I want to continue this broader discussion, but let me pause first to get back to poor A, just to tie up that thread.  I certainly enjoyed seeing the hotel, the party, the world through his eyes as I was reading his pages.  And yet I don’t think it’s fair to say that his voice is the primary justification for opening the book with the party, which has so many other uses and benefits, and possible viewpoint perspectives.  Theoretically, using A’s viewpoint as a framing device for the book is a defensible strategy.  He could appear at the party opening and then not again until the close of the novel, where we could return to his point of view, say with the flag lowering.  The trick would be to make sure we’re satisfied, by the point where A does return, with the closure you’ve given to the experience of your main viewpoint characters, so we don’t feel cheated in not living the end through their eyes.  Or that the external signals we can pick up through A about M and K are sufficient to provide that final completion.


Another approach is to make A a character whose trail does thread more continuously through the novel, making that Portugese perspective you argue for a more fully integral part of the story construction.  This possibility leads into the subject I’m heading toward, namely how many characters the novel ought to be focused on in primary and then lesser ways.  That discussion may end up supporting the third option regarding A, which is sacrificing his viewpoint entirely.  However, bear in mind that as with the F example above, sacrificing viewpoint doesn’t mean sacrificing the character’s presence and potential contribution.  One of the great strengths of your two, arguably most central characters, M and K, is that they’re students of

Macau in their different ways, and encounter a lot of its “teachers.”  What’s to say A can’t make a strong cameo appearance at the party even if we’re not in his viewpoint?  M the journalist could certainly cross paths with A and get the essence of his perspective.  So could M the drinker.  I can imagine a scene where M and A meet at the party’s drunken margins, say up on that balcony, and see a part of the night out together.  A’s relationship with the hotel is an essentially sentimental and melodramatic one—giving over the keys is like shooting somebody!—which would lend itself nicely to the excesses of dialogue “under the influence.”

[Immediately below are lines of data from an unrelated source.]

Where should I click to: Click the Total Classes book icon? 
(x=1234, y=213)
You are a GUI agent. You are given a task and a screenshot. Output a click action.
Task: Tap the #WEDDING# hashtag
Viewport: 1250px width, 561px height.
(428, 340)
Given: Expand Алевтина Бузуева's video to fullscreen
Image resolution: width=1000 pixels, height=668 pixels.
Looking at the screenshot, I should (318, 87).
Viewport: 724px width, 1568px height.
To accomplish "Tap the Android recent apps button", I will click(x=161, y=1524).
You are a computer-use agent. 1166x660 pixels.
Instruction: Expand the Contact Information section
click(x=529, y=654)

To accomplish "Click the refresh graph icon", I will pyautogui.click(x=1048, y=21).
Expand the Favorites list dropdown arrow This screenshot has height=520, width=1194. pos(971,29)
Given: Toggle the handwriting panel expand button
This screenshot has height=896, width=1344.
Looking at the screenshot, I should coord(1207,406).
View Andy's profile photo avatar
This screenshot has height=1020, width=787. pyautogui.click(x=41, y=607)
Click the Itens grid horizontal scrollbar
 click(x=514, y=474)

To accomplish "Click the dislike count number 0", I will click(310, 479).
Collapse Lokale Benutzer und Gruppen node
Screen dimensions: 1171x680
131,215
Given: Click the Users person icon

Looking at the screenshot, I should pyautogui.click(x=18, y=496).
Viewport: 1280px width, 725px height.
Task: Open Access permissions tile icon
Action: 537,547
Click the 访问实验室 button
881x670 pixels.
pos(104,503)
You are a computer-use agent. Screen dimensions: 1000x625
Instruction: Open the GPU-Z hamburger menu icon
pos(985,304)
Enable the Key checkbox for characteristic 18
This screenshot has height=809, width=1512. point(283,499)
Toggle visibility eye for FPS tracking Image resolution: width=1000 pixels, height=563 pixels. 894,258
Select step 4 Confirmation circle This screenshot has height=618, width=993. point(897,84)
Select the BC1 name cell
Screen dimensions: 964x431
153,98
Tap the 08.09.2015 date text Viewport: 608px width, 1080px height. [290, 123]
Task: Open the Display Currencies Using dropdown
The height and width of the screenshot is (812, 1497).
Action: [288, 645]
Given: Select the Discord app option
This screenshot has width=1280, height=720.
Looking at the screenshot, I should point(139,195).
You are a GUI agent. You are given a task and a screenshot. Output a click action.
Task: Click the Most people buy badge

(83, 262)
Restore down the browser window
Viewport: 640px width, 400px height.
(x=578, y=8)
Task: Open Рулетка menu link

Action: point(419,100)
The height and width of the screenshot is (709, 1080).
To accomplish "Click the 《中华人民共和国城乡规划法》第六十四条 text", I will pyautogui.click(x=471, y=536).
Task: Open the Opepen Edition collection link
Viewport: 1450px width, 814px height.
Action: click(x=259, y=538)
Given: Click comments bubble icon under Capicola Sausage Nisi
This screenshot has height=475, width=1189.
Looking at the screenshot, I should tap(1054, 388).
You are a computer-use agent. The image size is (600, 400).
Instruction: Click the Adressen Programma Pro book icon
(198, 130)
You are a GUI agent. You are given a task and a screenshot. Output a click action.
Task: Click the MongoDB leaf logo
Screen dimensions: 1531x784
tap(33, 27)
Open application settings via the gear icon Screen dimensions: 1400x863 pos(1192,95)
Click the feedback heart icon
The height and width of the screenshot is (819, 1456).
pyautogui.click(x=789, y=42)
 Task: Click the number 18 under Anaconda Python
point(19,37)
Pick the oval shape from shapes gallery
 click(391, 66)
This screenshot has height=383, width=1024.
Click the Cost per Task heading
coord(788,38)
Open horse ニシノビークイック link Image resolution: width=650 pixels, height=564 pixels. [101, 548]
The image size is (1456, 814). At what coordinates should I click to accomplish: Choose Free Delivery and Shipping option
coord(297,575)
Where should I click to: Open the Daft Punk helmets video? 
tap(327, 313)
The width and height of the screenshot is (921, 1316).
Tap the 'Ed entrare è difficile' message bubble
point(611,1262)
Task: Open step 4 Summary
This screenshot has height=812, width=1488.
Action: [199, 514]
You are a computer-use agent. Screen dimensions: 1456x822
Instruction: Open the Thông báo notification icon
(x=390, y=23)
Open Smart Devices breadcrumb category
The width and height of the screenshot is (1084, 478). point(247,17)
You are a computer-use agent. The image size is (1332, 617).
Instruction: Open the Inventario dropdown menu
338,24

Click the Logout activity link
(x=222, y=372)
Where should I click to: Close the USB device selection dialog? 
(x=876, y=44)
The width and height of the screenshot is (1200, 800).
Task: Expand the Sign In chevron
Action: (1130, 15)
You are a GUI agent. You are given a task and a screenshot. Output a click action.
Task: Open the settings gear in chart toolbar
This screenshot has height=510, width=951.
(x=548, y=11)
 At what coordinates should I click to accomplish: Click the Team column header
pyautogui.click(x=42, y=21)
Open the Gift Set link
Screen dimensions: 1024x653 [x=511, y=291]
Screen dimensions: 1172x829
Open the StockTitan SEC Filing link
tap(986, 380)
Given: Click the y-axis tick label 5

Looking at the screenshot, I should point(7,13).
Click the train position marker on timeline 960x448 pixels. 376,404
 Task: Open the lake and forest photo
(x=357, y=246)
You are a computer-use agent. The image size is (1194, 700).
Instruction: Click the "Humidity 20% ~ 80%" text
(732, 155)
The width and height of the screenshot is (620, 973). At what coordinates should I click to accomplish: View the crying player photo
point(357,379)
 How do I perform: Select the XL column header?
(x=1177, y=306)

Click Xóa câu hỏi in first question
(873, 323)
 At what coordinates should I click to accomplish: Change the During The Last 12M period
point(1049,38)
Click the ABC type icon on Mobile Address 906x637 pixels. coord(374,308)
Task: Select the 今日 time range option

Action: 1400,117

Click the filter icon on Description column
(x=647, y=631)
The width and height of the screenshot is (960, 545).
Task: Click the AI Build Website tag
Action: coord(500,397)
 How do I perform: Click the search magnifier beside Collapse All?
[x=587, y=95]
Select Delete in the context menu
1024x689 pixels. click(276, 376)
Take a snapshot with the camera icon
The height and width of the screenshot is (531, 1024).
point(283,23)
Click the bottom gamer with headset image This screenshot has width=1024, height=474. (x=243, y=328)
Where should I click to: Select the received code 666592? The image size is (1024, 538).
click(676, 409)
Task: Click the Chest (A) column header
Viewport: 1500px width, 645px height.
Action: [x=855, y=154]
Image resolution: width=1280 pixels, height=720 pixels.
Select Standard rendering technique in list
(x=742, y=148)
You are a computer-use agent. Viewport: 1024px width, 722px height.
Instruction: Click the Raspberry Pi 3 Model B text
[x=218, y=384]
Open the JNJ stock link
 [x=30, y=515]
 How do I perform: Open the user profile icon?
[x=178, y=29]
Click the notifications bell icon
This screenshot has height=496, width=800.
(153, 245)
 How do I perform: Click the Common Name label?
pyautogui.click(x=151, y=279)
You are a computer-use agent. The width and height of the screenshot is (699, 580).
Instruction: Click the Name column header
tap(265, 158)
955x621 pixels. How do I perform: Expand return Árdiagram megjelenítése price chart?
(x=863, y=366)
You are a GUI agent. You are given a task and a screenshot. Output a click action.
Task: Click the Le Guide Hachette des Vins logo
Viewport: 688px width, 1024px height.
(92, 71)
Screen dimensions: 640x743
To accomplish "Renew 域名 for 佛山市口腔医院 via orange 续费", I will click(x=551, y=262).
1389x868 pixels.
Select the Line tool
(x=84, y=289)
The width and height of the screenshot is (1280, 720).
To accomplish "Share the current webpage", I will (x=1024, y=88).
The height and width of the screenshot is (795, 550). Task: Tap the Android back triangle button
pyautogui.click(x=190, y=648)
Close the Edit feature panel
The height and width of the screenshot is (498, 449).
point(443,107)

So, back or on to the global question of characters and their roles.  As you’ve probably already sensed, my point of departure in approaching this is an argument, an aesthetic orientation, that pulls toward simplicity, even or especially in contemplating a complex structure such as the one that you’re building here.


At base, I’m already sold on the fact that this is a multiple-, not a single-viewpoint construction.  Multiple, or dual.   Because I think the baseline for this discussion is an agreement that M and K make the cut as central and point-of-view characters.  As you seek to extend the sharing of viewpoint beyond that, though, I believe you have to think carefully.  How thin do you want or, more to the point, need to spread yourself?  How many of the other characters truly necessitate their own viewpoint sections?  How do we divide the characters up into tiers in terms of degree of centrality or importance to your story structure?  Obviously, there are different levels here.  If M and K are indisputably primary, then I’d posit a second tier, which might include R and C—central and yet clearly less principle, more secondary or supporting; in the story less in their own independent rights than by virtue of their involvement with the two others.  Then there’s a third tier of more clearly minor or serving characters.  R’s father would arguably settle onto that tier, as might N, along with a whole host of others. 


Though such divisions may strike you as artificially categorical, I think they’re distinctions essential to draw in order to clarify your sense of the character structure, and its implications for POV organization.


Should third-tier characters like F and N have their own viewpoint sections?  I’d wage a case in the negative, arguing that we can get what we need of those characters from the outside—from their actions and dialogue, and from the  central characters’ observations, reflections, speculations about them.


It’s in the gray area of that second tier where the choices get trickier.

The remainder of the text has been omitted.